Problem to solve: Could you copy out all the lines in the material below where the word "will" occurs?

---------------

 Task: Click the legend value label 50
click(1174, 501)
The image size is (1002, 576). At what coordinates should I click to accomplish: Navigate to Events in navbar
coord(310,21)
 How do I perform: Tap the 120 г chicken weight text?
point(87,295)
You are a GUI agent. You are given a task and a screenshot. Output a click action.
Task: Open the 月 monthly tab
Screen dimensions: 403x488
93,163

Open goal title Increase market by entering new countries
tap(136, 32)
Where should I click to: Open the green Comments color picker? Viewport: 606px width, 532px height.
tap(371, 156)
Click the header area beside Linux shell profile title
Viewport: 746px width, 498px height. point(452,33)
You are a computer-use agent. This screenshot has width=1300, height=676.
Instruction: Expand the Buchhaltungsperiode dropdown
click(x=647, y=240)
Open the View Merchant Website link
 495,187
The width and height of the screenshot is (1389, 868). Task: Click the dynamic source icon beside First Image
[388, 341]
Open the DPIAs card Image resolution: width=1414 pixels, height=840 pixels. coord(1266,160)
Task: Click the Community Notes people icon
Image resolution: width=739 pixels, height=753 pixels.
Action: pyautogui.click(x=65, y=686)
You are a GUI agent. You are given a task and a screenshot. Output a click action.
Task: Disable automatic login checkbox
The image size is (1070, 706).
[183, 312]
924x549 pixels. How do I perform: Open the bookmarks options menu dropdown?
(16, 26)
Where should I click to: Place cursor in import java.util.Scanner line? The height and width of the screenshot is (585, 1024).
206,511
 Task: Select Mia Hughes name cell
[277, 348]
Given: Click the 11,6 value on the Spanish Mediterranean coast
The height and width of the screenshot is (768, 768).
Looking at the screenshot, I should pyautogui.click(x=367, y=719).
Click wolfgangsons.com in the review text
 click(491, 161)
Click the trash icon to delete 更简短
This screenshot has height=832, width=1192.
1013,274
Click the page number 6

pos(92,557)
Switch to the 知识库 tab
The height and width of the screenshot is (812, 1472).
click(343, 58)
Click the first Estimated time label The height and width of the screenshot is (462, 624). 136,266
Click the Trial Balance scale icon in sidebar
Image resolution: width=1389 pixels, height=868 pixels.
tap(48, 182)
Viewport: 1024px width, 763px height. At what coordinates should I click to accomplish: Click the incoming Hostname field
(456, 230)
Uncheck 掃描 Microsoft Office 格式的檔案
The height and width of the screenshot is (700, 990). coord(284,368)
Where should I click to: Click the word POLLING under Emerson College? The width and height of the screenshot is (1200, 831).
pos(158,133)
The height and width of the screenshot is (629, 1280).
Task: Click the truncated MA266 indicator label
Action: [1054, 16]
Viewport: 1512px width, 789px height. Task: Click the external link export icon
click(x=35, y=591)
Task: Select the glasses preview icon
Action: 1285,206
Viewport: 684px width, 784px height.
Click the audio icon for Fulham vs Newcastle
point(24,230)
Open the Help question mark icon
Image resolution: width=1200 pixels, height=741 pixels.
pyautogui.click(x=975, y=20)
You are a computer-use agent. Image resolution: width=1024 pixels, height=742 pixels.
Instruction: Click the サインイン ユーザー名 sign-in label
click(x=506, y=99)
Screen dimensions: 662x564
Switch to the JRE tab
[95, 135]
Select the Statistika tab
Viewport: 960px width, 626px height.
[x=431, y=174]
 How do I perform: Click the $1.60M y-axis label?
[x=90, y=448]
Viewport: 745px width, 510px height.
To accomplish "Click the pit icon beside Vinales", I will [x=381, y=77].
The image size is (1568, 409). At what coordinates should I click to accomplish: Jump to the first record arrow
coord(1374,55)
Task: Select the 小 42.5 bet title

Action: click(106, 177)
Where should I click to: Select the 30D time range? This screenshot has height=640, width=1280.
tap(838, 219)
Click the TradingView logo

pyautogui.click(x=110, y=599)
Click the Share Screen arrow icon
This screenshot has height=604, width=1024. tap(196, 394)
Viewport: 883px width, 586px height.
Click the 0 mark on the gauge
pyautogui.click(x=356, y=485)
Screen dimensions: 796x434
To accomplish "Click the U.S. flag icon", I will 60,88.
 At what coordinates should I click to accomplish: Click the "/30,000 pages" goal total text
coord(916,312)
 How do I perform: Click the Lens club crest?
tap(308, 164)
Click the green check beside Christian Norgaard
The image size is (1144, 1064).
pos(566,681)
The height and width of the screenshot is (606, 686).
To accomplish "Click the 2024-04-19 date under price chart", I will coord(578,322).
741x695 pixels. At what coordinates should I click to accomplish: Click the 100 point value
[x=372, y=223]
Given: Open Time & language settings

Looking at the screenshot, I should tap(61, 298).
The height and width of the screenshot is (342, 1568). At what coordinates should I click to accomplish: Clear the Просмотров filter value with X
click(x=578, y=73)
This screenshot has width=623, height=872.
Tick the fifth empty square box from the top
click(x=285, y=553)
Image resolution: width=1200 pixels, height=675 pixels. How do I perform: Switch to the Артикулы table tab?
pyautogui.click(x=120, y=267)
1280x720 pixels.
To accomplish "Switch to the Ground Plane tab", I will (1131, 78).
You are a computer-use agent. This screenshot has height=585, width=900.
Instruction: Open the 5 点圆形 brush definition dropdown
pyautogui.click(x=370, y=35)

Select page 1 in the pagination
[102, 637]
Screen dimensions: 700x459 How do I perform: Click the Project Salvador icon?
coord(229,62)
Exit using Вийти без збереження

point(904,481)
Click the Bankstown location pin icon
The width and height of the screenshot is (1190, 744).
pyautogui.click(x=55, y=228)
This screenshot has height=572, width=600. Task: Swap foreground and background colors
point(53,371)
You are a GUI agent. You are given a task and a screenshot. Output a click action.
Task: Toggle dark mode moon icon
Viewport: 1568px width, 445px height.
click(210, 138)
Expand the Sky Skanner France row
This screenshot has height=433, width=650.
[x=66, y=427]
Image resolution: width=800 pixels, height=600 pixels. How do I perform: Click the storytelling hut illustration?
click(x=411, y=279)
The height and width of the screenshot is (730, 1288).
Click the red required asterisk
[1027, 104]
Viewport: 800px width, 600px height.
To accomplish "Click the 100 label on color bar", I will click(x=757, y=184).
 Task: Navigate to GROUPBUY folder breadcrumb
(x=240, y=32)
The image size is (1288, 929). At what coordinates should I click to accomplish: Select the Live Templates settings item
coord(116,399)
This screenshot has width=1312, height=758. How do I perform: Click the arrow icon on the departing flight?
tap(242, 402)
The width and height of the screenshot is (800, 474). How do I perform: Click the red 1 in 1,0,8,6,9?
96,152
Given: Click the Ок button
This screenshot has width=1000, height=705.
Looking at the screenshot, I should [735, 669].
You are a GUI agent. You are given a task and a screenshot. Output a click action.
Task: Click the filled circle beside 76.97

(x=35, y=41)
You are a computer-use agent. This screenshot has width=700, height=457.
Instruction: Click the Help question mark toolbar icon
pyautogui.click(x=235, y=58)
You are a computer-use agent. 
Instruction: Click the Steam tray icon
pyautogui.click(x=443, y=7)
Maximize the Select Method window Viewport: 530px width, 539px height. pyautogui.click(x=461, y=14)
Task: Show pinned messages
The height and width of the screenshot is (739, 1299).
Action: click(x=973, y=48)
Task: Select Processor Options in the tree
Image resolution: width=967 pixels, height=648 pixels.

---------------

Task response:
To accomplish "Click the pit icon beside Vinales", I will [x=381, y=77].
To accomplish "Click the U.S. flag icon", I will 60,88.
To accomplish "Click the 2024-04-19 date under price chart", I will coord(578,322).
To accomplish "Switch to the Ground Plane tab", I will (1131, 78).
To accomplish "Click the 100 label on color bar", I will click(x=757, y=184).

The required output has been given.